Zimbabwe abolishes death penalty two decades after last execution


Archivo – November 12, 2024, Baku, Azerbaijan, Azerbaijan: EMMERSON DAMBUDZO MNANGAGWA, President of Zimbabwe, speaks at The World Leaders Climate Action Summit of COP29. – Europa Press/Contact/Bianca Otero – Archive

MADRID 1 Ene. (EUROPA PRESS) –

Zimbabwe announced this Wednesday the end of the death penalty in the country almost two decades after the southern African nation carried out its last execution.

The law, approved by President Emmerson Mnangagwa after the nation’s cabinet agreed to abolish capital punishment in June, has been definitively put on hold in recent hours through a government decree.

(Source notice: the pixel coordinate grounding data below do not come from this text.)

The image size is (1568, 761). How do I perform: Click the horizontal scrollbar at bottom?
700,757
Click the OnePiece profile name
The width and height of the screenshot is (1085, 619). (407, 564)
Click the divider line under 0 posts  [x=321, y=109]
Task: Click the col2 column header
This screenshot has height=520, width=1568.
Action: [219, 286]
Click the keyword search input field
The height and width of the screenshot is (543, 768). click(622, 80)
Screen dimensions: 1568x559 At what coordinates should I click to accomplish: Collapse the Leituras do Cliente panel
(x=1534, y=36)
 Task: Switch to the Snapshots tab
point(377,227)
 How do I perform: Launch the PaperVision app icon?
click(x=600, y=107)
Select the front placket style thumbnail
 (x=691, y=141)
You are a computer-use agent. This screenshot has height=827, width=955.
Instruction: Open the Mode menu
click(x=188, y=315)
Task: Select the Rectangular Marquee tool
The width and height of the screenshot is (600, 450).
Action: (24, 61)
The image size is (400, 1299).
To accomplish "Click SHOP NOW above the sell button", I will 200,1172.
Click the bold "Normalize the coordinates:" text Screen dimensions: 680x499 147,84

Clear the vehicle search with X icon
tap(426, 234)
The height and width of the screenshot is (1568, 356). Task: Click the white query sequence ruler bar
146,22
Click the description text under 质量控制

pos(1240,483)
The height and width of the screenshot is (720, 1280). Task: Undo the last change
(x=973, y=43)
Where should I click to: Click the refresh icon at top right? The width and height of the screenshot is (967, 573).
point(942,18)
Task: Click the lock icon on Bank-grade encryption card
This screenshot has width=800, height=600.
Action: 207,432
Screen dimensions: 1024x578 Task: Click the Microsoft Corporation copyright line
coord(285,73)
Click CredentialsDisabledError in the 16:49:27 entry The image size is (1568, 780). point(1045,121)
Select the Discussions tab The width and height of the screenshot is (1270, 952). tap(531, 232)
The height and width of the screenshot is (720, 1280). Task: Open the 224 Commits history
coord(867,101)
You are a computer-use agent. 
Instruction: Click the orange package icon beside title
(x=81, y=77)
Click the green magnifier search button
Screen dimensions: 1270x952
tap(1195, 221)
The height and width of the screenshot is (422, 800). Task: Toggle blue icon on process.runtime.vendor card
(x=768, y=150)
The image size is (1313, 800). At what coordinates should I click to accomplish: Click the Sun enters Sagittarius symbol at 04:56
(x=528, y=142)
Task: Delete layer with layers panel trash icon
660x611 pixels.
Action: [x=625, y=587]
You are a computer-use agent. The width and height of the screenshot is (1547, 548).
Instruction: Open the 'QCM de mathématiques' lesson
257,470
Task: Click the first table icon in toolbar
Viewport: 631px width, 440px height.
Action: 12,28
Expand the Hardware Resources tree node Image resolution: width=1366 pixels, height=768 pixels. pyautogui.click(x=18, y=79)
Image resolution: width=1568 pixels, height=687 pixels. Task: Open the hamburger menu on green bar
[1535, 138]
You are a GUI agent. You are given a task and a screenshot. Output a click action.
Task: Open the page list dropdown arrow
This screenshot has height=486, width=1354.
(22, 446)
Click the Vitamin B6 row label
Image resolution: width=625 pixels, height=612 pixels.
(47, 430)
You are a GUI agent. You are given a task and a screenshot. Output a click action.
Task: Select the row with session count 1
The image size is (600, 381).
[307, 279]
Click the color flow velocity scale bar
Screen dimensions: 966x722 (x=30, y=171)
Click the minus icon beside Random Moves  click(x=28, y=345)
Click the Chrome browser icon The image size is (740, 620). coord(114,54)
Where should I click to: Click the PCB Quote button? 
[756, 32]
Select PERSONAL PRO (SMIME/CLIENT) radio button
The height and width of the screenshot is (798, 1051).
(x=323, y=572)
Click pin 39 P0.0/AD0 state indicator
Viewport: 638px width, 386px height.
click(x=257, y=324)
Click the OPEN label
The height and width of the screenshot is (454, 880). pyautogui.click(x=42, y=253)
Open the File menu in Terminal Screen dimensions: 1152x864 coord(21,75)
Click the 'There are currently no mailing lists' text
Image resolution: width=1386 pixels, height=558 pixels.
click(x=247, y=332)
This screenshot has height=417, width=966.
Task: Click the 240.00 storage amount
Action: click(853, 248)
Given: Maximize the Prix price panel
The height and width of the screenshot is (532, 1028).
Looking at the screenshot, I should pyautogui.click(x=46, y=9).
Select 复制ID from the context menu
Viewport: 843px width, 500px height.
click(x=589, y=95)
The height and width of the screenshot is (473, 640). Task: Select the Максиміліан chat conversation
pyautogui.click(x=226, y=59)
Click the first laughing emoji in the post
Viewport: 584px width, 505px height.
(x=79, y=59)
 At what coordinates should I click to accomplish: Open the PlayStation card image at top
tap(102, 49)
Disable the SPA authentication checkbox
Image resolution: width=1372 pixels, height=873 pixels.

“No court shall impose the death penalty on a person for any crime, regardless of the time in which it is committed, but shall impose any other competent sentence that is appropriate in the circumstances of the case,” as stated in the decree published in the Official Gazette of the Government of the country.

President Mnangagwa, who was sentenced to death by former Prime Minister Ian Smith’s government during Zimbabwe’s war for independence, has until now been a staunch opponent of capital punishment.

Zimbabwe currently has 65 prisoners under sentence of death. The last execution took place in 2005.